== Supplied records ==
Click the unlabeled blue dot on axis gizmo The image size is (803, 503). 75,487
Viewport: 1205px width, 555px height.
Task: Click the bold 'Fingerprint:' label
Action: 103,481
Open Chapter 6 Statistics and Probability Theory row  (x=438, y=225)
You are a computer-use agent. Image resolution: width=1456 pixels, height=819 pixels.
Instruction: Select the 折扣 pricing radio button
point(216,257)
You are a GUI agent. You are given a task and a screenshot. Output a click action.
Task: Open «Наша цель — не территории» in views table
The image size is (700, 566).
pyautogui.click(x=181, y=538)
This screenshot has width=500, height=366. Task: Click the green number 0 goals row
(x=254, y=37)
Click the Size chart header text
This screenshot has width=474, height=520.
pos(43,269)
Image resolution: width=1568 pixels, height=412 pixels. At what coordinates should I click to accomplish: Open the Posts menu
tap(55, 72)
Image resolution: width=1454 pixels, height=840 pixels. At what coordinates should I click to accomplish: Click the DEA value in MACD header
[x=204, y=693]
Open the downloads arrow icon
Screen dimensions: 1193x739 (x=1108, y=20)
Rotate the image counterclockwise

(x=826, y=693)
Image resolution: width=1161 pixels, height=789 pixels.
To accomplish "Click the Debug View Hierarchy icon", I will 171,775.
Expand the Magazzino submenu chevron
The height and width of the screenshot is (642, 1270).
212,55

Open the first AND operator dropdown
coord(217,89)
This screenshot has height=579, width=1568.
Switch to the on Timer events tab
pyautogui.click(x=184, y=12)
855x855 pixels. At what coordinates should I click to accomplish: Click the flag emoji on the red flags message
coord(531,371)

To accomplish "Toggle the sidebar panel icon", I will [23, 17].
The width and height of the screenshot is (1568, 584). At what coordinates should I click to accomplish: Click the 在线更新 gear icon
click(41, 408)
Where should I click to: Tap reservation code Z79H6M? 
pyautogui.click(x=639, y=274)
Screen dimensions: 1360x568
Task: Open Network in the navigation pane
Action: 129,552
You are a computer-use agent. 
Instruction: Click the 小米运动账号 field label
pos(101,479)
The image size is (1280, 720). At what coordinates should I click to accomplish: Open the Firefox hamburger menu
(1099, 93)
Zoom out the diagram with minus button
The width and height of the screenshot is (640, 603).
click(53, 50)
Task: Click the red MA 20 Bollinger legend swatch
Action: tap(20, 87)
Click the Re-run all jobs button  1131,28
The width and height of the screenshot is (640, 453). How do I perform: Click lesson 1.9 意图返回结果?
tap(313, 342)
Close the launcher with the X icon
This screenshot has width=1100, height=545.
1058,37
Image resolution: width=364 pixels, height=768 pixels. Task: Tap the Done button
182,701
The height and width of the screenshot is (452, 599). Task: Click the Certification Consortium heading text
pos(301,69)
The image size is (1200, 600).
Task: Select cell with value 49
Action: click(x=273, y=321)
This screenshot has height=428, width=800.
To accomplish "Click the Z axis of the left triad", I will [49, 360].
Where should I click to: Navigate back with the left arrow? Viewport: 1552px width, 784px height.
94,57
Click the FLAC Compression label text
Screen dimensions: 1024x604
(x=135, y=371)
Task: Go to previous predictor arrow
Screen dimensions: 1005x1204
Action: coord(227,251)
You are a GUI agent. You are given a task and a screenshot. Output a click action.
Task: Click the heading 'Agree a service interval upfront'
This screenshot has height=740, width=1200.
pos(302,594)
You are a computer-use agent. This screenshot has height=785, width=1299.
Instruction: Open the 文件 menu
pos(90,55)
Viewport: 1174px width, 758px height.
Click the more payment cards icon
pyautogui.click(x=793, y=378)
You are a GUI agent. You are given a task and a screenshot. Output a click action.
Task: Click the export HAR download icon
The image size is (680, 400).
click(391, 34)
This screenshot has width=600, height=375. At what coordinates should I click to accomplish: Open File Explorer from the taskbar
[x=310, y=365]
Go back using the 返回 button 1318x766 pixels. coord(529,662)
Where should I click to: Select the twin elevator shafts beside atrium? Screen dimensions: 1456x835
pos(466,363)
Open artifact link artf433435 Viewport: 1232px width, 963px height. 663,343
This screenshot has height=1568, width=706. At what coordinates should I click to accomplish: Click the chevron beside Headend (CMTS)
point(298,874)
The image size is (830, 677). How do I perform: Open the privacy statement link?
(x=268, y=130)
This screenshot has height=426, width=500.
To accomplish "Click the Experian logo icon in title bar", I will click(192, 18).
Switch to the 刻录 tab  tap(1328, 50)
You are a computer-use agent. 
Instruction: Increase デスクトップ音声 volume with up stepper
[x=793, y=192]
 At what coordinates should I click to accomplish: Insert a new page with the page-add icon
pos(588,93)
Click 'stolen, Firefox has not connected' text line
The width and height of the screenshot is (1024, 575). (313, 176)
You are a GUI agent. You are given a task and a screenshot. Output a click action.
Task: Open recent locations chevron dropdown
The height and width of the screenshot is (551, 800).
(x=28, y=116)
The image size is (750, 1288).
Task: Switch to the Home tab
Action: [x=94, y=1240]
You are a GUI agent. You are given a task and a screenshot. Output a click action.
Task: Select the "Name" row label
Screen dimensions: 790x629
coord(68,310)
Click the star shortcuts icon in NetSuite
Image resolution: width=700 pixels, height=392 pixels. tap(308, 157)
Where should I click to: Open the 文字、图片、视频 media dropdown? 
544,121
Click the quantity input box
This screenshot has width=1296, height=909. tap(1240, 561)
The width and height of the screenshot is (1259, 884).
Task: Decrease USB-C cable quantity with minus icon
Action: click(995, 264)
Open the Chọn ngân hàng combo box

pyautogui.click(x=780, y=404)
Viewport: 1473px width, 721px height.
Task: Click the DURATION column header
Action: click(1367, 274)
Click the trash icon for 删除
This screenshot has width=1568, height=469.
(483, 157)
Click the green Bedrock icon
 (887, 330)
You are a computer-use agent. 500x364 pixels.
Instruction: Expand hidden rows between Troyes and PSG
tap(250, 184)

== Task description ==
Within the entries above, find every line where the string "will" occurs, and copy it.

== Solved exercise ==
To accomplish "Click the Debug View Hierarchy icon", I will 171,775.
To accomplish "Toggle the sidebar panel icon", I will [23, 17].
To accomplish "Click the Z axis of the left triad", I will [49, 360].
To accomplish "Click the Experian logo icon in title bar", I will click(192, 18).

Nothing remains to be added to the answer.